### Dataset content
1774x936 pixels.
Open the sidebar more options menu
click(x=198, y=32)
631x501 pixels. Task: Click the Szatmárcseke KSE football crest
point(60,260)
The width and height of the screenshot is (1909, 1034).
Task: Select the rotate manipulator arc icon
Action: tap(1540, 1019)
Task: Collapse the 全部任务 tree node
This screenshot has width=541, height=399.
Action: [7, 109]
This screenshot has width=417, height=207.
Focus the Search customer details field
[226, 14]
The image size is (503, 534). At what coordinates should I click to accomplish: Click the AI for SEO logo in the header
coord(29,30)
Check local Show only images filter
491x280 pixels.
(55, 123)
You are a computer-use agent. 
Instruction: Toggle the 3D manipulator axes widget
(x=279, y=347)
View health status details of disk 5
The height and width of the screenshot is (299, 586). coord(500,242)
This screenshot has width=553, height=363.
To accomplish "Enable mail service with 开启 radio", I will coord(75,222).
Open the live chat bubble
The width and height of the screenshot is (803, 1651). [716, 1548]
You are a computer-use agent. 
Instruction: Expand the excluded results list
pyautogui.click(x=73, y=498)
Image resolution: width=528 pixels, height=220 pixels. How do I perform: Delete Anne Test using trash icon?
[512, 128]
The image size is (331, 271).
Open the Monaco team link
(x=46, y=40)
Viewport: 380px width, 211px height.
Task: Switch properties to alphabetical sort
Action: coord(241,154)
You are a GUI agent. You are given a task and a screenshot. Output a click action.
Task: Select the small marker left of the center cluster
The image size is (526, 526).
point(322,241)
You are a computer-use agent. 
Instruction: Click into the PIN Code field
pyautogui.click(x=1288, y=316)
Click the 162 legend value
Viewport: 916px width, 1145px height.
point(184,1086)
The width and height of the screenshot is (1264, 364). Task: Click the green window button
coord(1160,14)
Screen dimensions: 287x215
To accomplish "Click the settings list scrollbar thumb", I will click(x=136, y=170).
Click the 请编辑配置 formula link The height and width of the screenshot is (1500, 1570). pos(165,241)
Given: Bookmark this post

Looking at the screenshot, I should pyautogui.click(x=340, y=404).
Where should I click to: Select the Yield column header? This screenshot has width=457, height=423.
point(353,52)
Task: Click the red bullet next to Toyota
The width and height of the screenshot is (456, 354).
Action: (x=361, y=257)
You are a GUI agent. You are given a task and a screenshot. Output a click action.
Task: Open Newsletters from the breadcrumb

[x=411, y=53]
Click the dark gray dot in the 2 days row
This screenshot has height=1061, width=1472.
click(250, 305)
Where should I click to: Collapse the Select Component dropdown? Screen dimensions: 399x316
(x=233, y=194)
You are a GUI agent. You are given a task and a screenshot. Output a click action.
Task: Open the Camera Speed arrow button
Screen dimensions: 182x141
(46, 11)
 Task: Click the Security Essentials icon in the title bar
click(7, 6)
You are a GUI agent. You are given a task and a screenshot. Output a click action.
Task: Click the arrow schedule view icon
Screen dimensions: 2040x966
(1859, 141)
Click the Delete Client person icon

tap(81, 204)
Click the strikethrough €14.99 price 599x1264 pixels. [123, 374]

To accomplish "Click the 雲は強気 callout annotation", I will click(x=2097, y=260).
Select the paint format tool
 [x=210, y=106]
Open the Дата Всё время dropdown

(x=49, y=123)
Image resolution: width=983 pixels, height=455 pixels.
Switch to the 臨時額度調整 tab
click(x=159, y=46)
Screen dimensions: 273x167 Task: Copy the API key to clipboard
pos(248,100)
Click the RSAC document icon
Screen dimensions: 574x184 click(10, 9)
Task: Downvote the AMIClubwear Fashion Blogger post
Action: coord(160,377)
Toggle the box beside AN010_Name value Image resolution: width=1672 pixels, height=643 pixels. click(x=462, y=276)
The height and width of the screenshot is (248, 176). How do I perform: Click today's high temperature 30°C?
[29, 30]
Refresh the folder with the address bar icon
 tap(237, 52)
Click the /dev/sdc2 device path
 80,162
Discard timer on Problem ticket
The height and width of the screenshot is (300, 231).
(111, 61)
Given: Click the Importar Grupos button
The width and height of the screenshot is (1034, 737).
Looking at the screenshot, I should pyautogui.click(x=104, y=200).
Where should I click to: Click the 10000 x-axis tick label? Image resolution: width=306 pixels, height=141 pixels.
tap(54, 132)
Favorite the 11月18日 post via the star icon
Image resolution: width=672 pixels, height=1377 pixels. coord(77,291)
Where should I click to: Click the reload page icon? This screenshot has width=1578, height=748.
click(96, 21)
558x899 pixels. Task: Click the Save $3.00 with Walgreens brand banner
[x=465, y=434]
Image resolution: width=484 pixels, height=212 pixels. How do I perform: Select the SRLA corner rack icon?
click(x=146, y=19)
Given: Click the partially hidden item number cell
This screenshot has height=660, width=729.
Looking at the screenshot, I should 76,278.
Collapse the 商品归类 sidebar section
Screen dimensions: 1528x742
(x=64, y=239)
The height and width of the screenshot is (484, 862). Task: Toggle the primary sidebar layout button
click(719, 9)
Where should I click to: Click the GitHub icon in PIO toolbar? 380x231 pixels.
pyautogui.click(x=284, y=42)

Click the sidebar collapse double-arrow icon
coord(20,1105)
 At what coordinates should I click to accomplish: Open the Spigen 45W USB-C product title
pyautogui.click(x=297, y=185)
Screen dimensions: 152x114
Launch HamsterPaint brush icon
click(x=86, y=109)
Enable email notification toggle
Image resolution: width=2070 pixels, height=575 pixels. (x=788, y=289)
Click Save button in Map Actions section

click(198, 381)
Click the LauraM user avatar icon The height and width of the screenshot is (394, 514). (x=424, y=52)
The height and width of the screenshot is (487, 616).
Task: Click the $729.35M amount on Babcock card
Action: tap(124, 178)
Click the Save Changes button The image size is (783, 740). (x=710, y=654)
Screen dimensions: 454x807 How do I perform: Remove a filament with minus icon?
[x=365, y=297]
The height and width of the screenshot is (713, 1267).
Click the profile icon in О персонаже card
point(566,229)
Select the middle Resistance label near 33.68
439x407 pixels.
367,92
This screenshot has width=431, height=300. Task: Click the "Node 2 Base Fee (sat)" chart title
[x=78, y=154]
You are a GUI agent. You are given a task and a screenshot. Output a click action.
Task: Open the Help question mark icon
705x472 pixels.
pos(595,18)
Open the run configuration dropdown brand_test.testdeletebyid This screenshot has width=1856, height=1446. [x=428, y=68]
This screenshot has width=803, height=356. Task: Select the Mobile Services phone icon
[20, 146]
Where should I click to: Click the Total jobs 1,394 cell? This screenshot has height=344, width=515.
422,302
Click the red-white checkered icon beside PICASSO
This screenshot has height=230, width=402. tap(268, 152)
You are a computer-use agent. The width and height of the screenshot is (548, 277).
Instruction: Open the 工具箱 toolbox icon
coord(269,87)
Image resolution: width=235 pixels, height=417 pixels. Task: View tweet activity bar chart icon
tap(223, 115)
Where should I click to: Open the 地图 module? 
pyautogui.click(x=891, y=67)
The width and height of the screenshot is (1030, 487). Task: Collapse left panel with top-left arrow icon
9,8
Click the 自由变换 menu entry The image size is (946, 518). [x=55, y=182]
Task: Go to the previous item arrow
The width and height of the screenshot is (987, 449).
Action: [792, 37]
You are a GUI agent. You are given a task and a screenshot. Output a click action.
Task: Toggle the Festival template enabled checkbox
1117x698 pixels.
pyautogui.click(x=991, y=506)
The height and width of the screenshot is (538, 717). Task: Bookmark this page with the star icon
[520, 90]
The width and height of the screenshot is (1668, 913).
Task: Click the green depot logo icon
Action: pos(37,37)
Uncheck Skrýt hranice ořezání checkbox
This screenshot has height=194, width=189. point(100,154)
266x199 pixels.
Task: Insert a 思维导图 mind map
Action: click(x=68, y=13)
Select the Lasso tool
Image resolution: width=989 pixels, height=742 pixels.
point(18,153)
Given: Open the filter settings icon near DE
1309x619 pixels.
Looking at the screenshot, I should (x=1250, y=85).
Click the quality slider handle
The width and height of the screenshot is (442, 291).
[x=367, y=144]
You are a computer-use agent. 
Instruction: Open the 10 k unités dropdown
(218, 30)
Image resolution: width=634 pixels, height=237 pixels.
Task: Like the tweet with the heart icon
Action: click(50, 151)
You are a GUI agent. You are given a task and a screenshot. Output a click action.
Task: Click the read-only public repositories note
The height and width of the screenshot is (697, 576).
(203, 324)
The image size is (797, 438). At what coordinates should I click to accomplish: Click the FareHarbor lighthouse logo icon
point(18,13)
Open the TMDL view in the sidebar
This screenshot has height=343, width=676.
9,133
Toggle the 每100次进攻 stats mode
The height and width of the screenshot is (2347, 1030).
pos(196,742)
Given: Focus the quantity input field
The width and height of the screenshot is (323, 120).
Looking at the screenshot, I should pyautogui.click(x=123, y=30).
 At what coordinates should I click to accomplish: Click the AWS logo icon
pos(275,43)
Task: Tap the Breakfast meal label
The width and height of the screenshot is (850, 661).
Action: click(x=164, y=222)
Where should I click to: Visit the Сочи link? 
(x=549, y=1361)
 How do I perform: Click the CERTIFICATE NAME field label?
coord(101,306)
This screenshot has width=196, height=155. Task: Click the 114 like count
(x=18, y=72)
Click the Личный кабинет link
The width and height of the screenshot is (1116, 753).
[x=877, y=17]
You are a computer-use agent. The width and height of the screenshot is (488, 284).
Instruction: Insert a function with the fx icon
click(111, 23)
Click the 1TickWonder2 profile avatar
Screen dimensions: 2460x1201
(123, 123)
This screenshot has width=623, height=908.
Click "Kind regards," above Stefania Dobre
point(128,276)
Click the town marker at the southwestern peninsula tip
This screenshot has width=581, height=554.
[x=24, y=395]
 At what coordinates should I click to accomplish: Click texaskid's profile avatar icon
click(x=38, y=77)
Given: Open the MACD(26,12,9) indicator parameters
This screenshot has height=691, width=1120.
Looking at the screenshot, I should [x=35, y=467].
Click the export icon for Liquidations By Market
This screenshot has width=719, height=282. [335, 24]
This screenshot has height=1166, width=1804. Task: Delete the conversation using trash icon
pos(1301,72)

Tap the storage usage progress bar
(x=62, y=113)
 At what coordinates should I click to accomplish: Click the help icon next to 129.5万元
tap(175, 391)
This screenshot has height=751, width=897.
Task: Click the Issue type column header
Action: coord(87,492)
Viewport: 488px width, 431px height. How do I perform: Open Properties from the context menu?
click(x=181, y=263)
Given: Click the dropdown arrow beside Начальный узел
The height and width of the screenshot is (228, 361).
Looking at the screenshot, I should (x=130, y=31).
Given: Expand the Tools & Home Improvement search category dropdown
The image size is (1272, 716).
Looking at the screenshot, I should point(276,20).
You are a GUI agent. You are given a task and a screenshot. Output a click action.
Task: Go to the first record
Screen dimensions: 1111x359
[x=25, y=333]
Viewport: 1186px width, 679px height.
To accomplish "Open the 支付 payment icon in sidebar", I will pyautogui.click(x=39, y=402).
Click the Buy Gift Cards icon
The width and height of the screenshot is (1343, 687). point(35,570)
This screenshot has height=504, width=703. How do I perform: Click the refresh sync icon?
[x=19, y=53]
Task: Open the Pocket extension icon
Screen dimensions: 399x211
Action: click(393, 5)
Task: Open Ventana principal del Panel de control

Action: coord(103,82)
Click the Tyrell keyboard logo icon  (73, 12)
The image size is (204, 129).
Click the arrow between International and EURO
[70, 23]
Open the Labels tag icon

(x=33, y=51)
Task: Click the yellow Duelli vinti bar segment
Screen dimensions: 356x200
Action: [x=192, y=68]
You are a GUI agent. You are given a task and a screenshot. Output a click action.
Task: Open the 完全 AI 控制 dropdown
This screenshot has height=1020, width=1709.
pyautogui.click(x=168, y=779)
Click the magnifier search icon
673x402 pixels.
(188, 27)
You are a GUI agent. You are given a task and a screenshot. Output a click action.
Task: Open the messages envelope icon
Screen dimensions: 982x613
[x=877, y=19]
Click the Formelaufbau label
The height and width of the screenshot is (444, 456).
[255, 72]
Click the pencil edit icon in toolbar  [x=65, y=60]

### What is being asked
Filter the data above down to each line containing the word "near", and copy those lines out in full.

### Response to the exercise
Select the middle Resistance label near 33.68
Given: Open the filter settings icon near DE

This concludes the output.